Victoria’s Secret comienza una nueva etapa con uno de los cambios más significativos de la firma hasta la fecha.

Tras las críticas realizadas por movimientos feministas, hacia el emblemático desfile que promovía los perjudiciales estándares de belleza, la marca ha decidido despedirse de los llamados “ángeles” que la representaron durante décadas ¿Será demasiado tarde?

Desde su primer gran show en 1995, la expectación por el desfile no paró de crecer año a año, llegando a convertirse en una de las pasarelas de moda más famosas y opulentas a nivel mundial. Sin embargo, las nuevas generaciones no ven con buenos ojos el canon estético que fomentaba y lo que había que llegar a hacer para conseguir esos cuerpos que Victoria’s Secret consideraba como los únicos que eran válidos, el de las supermodelos.

Campañas pasadas

Este pensamiento llevó a la marca a crear varias polémicas, como campaña sobre el “cuerpo perfecto” con mujeres muy delgadas. Enseguida muchos usuarios en las redes sociales comentaron que este tipo de publicidad fomentaba la anorexia e imponía a las mujeres un “ideal de belleza ridículo”.

Todas estas polémicas, sumadas a la pobre imagen que tiene entre los jóvenes la firma, llevó a Victoria’s Secret a prescindir de las modelos y apostar por nuevas representantes que personifiquen a la mujer del siglo XXI.

Victoria’s Secret, al igual que Bath & Body Works, eran dos de las empresas bajo el paraguas de L Brands, pero ahora ambas se separaron de la matriz para convertirse en marcas independientes y cotizadas. Ed Razek, el que anteriormente dirigía la casa de lencería, desaparece del mapa después de que se destapasen sus estrechos vínculos con el cuestionado Jeffrey Epstein y la cultura de bullying y misoginia que ejerció durante su reinado. La nueva junta directiva del gigante de la lencería tendrá todos los cargos salvo uno ocupados por mujeres.

Llegó el momento de las mujeres, atrás quedaron los ángeles

 “Necesitábamos dejar de prestar atención a lo que querían los hombres y, en cambio, girar en torno a lo que quieren las mujeres”, expresaba Martin Waters, director ejecutivo de la firma. El CEO añadió que siente que los Ángeles de Victoria’s Secret han cumplido ya su etapa y que desde la marca consideran que ya no son relevantes a nivel cultural.

A partir de ahora serán 7 mujeres las que representen a la tan conocida marca, personificando la diversidad por la que quieren apostar, como la actriz Priyanka Chopra, la jugadora de fútbol Megan, la modelo transgénero Valentina Sampaio, la modelo y refugiada Adut Akech, la esquiadora de estilo libre Eileen Gu, La modelo plus size Paloma Elsesser y la fotógrafa y fundadora de #Girlgaze founder Amanda de Cadenet.

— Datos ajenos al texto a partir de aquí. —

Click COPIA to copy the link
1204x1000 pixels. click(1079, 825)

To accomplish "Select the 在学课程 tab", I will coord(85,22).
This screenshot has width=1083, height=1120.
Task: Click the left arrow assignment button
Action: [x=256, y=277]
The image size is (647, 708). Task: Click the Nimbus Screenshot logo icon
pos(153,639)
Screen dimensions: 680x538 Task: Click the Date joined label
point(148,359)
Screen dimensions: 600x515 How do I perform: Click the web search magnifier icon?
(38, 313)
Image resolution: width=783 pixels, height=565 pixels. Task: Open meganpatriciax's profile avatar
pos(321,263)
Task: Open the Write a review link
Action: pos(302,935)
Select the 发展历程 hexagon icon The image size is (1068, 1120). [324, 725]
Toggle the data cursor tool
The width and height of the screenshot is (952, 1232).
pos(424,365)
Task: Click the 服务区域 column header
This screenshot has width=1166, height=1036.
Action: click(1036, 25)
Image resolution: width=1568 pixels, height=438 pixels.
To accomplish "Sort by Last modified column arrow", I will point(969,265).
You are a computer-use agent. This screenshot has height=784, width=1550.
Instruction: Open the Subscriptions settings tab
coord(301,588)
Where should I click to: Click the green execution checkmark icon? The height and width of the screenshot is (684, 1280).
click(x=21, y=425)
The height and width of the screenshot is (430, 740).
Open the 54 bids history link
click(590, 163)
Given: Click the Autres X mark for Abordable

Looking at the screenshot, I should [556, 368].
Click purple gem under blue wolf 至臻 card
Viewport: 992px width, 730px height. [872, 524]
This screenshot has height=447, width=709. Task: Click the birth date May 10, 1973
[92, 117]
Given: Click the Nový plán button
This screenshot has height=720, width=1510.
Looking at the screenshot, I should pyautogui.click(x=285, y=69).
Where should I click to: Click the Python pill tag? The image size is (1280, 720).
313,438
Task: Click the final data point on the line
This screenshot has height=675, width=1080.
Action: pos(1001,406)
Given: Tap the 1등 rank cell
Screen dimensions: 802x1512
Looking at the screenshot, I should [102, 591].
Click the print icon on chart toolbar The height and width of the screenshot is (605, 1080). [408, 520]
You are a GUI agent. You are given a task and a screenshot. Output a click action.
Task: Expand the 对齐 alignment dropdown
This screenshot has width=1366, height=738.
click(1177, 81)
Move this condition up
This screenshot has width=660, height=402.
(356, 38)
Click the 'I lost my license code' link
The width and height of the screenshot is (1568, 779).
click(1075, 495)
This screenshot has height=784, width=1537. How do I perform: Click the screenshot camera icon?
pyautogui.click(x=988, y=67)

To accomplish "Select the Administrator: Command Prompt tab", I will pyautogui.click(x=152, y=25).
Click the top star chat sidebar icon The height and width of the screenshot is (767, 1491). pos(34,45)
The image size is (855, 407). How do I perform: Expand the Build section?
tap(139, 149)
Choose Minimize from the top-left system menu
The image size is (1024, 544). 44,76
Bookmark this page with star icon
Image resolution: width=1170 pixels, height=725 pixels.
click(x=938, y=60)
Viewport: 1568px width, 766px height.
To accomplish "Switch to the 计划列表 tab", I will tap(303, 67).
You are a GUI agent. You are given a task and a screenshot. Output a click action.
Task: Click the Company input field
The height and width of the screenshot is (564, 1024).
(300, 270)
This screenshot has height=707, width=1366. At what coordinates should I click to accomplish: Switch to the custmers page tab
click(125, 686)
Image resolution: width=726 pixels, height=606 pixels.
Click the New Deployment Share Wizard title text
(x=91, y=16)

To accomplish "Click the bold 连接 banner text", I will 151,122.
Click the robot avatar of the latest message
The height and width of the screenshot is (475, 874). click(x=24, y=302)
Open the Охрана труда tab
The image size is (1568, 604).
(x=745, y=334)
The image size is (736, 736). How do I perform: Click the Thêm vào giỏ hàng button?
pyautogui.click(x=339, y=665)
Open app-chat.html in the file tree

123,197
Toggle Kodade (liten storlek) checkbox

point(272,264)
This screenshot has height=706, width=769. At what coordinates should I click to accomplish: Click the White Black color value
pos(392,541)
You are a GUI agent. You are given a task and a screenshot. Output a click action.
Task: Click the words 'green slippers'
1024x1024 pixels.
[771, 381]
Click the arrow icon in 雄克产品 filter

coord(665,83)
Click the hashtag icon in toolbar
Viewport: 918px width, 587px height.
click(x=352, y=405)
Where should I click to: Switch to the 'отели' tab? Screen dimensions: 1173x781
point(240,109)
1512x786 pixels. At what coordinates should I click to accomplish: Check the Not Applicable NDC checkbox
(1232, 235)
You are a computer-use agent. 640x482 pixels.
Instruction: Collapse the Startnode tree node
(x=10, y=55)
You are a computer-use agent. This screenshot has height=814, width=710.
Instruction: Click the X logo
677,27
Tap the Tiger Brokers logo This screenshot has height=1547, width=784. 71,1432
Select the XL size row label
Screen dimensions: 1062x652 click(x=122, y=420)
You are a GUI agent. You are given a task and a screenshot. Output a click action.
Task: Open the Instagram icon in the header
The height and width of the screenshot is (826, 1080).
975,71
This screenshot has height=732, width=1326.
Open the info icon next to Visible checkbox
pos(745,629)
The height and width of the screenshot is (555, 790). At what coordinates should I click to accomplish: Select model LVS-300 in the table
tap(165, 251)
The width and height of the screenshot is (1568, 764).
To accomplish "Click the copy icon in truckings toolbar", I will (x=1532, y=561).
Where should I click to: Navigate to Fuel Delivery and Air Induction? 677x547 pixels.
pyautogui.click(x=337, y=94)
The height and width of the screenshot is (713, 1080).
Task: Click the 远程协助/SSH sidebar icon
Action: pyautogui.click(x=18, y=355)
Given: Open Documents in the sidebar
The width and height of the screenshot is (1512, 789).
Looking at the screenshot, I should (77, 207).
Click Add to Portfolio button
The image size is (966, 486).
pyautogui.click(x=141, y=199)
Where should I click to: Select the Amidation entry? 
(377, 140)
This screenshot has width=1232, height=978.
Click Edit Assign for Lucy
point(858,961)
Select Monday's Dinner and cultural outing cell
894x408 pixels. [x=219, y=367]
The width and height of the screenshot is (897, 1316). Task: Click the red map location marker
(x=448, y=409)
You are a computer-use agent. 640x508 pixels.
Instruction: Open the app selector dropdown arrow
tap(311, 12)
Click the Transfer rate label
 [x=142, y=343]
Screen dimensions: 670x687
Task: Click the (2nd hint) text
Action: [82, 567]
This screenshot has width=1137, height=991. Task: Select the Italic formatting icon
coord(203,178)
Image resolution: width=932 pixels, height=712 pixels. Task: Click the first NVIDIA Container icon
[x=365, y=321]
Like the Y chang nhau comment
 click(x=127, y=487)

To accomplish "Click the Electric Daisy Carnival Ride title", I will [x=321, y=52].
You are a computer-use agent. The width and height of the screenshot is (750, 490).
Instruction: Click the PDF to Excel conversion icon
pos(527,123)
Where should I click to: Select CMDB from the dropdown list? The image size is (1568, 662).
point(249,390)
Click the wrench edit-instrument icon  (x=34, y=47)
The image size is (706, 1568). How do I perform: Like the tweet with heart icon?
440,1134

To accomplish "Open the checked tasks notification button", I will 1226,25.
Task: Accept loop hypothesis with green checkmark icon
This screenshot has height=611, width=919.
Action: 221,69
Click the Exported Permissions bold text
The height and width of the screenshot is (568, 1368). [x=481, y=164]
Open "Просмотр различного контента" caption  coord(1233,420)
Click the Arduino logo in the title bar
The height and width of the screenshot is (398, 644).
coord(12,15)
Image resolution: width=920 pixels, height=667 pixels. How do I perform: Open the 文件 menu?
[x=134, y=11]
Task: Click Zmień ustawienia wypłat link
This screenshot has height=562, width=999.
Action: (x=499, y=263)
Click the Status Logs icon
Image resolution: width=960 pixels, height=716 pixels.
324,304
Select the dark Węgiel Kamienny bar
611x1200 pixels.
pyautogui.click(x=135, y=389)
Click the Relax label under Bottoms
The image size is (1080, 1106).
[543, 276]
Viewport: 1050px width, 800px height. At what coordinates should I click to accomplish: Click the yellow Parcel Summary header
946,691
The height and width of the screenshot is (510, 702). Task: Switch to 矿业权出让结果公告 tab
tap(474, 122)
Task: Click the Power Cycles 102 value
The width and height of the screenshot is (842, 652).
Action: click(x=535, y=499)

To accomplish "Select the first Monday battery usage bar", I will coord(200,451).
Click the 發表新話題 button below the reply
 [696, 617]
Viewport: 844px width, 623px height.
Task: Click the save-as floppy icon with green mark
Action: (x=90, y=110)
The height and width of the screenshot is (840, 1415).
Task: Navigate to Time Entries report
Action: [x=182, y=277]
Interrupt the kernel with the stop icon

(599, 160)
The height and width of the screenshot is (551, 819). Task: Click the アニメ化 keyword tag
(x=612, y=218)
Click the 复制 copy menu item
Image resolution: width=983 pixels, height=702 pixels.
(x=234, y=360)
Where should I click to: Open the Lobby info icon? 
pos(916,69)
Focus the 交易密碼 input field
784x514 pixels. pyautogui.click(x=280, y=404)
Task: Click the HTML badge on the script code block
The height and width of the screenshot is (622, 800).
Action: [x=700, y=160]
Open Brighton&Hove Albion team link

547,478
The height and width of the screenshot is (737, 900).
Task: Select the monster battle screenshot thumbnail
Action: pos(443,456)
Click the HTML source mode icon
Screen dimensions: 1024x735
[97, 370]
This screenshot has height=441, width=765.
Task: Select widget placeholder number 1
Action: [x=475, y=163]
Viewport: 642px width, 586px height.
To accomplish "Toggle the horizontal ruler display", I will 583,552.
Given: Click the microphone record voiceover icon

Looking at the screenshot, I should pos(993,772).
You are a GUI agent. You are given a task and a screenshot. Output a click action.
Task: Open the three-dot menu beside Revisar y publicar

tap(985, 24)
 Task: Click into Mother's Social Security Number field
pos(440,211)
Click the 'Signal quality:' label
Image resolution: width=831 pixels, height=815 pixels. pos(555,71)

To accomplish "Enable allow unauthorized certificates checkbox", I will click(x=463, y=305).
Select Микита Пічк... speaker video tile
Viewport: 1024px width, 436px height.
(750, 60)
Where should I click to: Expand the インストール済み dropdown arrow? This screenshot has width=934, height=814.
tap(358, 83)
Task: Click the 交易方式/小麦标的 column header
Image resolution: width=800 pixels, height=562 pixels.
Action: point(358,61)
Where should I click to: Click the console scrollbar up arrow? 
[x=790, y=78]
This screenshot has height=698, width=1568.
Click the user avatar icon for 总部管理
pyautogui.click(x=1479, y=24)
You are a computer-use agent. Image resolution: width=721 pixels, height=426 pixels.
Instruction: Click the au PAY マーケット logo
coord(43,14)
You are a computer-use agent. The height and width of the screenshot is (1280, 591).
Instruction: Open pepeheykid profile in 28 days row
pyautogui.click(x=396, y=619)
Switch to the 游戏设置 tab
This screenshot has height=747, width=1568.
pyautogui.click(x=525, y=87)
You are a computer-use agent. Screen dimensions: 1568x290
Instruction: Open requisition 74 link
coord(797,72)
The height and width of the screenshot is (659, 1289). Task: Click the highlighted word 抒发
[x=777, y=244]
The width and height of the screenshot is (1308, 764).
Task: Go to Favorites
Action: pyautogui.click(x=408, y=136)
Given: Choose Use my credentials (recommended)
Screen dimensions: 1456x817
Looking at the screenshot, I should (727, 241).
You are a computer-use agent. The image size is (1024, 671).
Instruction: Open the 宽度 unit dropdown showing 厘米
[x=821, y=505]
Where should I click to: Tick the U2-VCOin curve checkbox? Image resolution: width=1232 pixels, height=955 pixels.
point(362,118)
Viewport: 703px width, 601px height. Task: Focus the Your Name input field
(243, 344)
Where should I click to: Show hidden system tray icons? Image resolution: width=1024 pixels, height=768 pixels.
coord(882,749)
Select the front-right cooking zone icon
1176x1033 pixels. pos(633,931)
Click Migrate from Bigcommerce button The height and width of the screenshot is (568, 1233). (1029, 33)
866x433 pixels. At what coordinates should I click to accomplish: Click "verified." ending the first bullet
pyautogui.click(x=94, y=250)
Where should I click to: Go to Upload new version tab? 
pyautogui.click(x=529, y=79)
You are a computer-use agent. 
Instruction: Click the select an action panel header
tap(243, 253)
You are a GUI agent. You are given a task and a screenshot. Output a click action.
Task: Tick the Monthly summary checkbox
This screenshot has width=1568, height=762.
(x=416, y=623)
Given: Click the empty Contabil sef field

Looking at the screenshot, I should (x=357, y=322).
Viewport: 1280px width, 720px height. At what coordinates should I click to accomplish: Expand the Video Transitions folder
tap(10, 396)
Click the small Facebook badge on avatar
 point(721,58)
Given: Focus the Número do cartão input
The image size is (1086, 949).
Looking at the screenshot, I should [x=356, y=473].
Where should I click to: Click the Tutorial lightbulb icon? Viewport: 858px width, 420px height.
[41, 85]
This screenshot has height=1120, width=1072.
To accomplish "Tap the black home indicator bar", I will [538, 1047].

Fotos Instagram @victoriassecret

¿Convencerá el cambio?

La campaña de marketing de Victoria’s Secret consistía en faraónicos desfiles de piernas infinitas y cuerpos esculpidos portando su lencería, sin embargo, el nuevo VS Collective se va a encargar de dar voz a “lo que quieren las mujeres”.

La lencería femenina tenía antes dos vías diferenciadas de ingresos, la venta de prendas funcionales y poco glamurosas para el día a día y las prendas aspiracionales, que desplegaba casi en exclusiva Victoria’s Secret. Con la llegada de las redes sociales el imaginario de la lencería femenina dio un cambio brusco y empezó a contemplar una fusión entre lo sexy y lo cómodo, o más bien, entre lo bonito y lo cómodo, y pensando más en estimular a las compradoras que a sus parejas.

Del tanga al culotte. Esas compradoras, claro, no solían tener una talla 34. La maca ahora reconoce: “El mundo estaba cambiando y fuimos demasiado lentos para responder”.

Estas nuevas estrategias serán llevadas a cabo por las nuevas embajadoras de la marca, como podcasts de divulgación. Mientras tanto, tendremos que esperar a la primavera del 2022 para conocer los nuevos proyectos que la marca tiene en mente.